#### [PROBLEM TO SOLVE]
Your response should reproduce every line of the entries that contains the word "will".

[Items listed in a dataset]
########################################
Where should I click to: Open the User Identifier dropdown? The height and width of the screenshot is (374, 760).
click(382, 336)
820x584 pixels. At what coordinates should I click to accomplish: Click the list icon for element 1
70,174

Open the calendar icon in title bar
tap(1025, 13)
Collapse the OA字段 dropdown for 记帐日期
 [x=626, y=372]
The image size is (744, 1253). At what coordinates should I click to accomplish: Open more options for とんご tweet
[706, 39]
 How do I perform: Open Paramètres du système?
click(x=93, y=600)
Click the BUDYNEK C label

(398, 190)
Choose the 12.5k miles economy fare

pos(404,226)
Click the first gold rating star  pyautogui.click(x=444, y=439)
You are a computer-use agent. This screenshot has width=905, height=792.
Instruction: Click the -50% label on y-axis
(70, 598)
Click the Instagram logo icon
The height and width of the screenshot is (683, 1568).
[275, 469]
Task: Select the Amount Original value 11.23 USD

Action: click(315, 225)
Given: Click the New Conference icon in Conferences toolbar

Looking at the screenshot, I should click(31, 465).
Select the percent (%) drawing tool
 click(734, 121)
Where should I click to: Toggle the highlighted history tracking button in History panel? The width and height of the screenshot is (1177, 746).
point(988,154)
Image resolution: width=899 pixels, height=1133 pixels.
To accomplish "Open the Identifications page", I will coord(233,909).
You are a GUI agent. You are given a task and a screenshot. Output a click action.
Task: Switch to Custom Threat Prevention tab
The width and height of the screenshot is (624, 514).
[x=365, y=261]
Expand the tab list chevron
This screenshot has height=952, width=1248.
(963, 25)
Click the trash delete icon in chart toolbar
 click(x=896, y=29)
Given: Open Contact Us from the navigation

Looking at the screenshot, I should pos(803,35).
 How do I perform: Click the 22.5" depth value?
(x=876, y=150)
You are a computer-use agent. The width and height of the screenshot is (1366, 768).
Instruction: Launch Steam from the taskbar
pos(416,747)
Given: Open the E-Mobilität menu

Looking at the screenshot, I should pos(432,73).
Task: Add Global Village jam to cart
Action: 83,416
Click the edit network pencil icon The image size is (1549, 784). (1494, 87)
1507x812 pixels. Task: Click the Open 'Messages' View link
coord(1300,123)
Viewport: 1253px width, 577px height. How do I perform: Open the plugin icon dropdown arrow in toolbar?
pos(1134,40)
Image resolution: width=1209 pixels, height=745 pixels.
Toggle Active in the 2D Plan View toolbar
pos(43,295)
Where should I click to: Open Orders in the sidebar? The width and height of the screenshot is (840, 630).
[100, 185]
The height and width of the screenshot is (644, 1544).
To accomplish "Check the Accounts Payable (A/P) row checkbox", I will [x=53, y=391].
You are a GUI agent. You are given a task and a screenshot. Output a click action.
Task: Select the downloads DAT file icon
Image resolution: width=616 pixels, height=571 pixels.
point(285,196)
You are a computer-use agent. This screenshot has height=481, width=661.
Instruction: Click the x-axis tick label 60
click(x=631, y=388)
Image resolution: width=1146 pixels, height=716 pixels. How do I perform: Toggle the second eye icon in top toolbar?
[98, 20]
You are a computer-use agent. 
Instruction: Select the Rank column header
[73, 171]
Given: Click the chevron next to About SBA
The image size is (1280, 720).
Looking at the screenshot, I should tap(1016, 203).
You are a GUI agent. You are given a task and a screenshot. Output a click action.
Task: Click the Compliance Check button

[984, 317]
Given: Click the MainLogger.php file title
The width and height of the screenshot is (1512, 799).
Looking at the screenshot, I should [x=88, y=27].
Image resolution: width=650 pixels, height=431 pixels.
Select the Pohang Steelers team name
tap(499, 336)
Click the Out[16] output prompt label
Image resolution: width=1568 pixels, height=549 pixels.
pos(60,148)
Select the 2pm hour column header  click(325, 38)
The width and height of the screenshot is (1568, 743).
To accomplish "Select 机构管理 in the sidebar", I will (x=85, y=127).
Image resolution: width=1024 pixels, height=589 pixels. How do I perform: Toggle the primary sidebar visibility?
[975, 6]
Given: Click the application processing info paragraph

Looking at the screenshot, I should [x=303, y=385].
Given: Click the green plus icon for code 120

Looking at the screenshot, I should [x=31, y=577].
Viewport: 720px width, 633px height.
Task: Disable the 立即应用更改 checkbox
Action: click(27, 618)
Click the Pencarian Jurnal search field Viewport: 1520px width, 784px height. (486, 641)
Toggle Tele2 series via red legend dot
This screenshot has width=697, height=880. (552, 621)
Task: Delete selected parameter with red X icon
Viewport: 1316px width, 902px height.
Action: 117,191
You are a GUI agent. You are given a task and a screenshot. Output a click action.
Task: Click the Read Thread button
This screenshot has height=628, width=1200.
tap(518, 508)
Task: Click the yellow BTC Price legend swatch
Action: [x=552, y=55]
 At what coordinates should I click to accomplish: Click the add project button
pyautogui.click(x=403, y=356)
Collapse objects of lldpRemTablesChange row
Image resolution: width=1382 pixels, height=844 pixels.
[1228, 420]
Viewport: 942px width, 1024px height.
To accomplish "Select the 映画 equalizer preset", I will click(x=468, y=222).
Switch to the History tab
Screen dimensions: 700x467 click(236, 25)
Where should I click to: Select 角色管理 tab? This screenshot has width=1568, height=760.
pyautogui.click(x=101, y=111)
########################################
#### [ANSWER TO THIS PROBLEM]
To accomplish "Open the Identifications page", I will coord(233,909).
To accomplish "Check the Accounts Payable (A/P) row checkbox", I will [x=53, y=391].
To accomplish "Select 机构管理 in the sidebar", I will (x=85, y=127).
To accomplish "Select the 映画 equalizer preset", I will click(x=468, y=222).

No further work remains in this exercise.